> _課題_
次の1.〜3.が下の本文抜粋の内容と合うかを「はい」か「いいえ」で答え、それぞれ決め手となる本文の言葉を引用して添えよ。
1. 科学技術は永遠に生き続ける精神には何の関与もできないと述べている。
2. 天体に輝く星々は数千年単位で成長と衰退の周期を辿るとしている。
3. ニーチェは「力への意志」とは根源的「理性」であると答えている。

さて、これからの情報社会はますますAI技術が進化して「精神」
などという前時代的なものは顰蹙を買う時代がくるのかもしれません
が、しかし、生成の世界は理性によって創られたのではありません。
つまり、合理性がすべての近代社会で、唯一不合理な存在が人間であ
り、生成の世界です。我々の理性は様々な科学技術を「人間のために」
考案しますが、その人間こそが非科学的な存在なのです。
ところで、我々は古くから肉体はいずれ滅ぶが精神だけは永遠に生
き続けるという二元論を信じてきましたが、科学技術はいずれ滅ぶ肉
体に貢献しても永遠に生き続ける精神には何の関与もできません。い
や、そもそも科学技術によって何もかもが思い通りになるなら精神な
どという如何わしいものは存在する必然性がないのかもしれませんが、
我々は科学の進歩によって精神を退化させてしまった。しかし、果た
して我々は「真の世界」を失っても憂いなくこの仮象の世界世から消
え去ることができるだろうか?
生成の世界とは変遷流転する世界であり、たとえば、これは前にも
記しましたが、道端に転がっている石でさえも、それを構成する最少
物質の素粒子は粒子としての性格だけでなく波動の性格も併せ持ち、
仮に「意志」とは運動から芽生えるとすれば、運動能力のない存在
に自由意志が芽生える必然性がないので、もちろん時間のタームは大
きく異なるが、道端の石でさえも変化する「意志」を持ち得る。さら
に宇宙に目をやれば、天体に輝く星々はあたかも生命体のように数億
年単位で成長と衰退の周期を辿ることが分っている。つまり、この世
界は変遷流転する生成の世界であり、それはニーチェの言う「力への
意志」にほかならない。そして「力への意志」とは何かと問えば、根
源的「情動」であると答えている。そして、意志は《情緒》である、
意志は《情熱》である、意志は《感情》である、意志は《命令》であ
る、とも述べている。即ち、それらから派生するのは「精神」であり、
「力への意志」とは「精神」にほかならない。

> _資料_
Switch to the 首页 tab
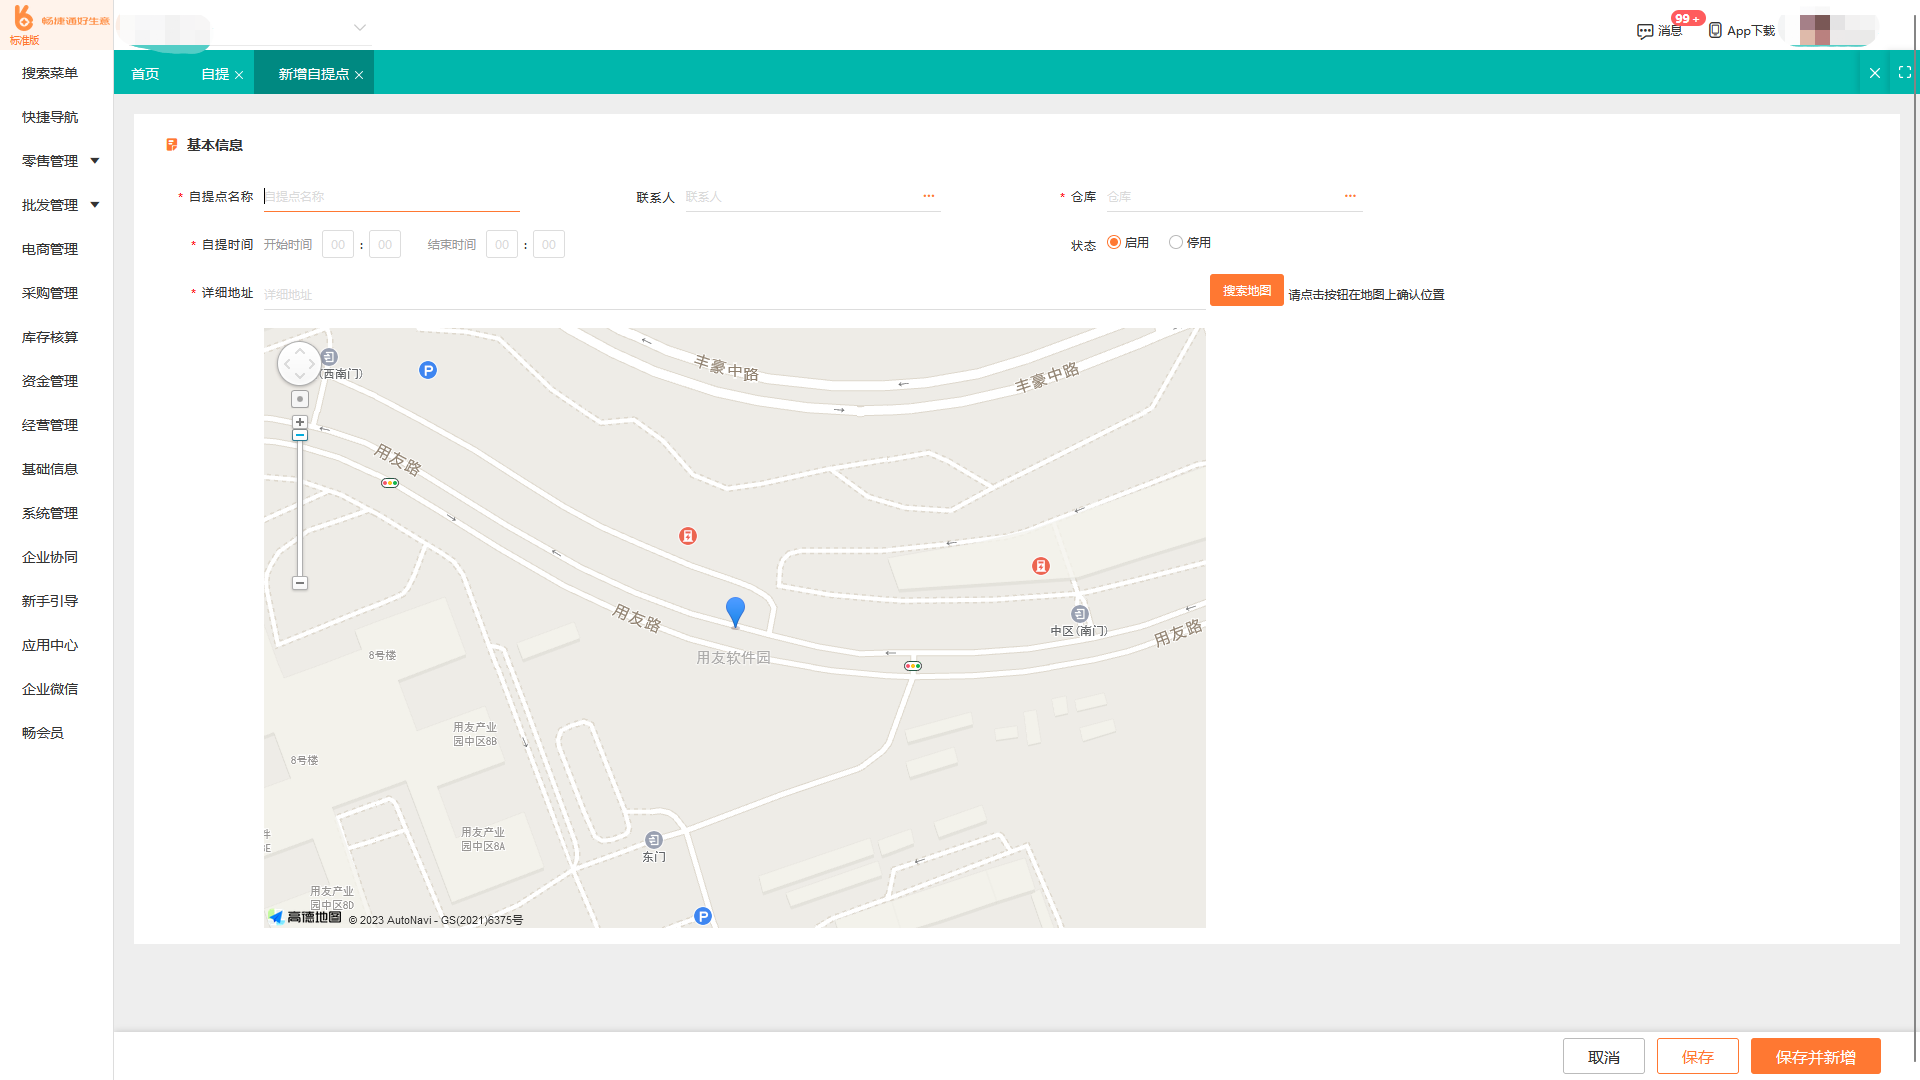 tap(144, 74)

> _解答_
1. はい:「永遠に生き続ける精神には何の関与もできません」
2. いいえ:「数億年単位で成長と衰退の周期を辿る」
3. いいえ:『根源的「情動」であると答えている』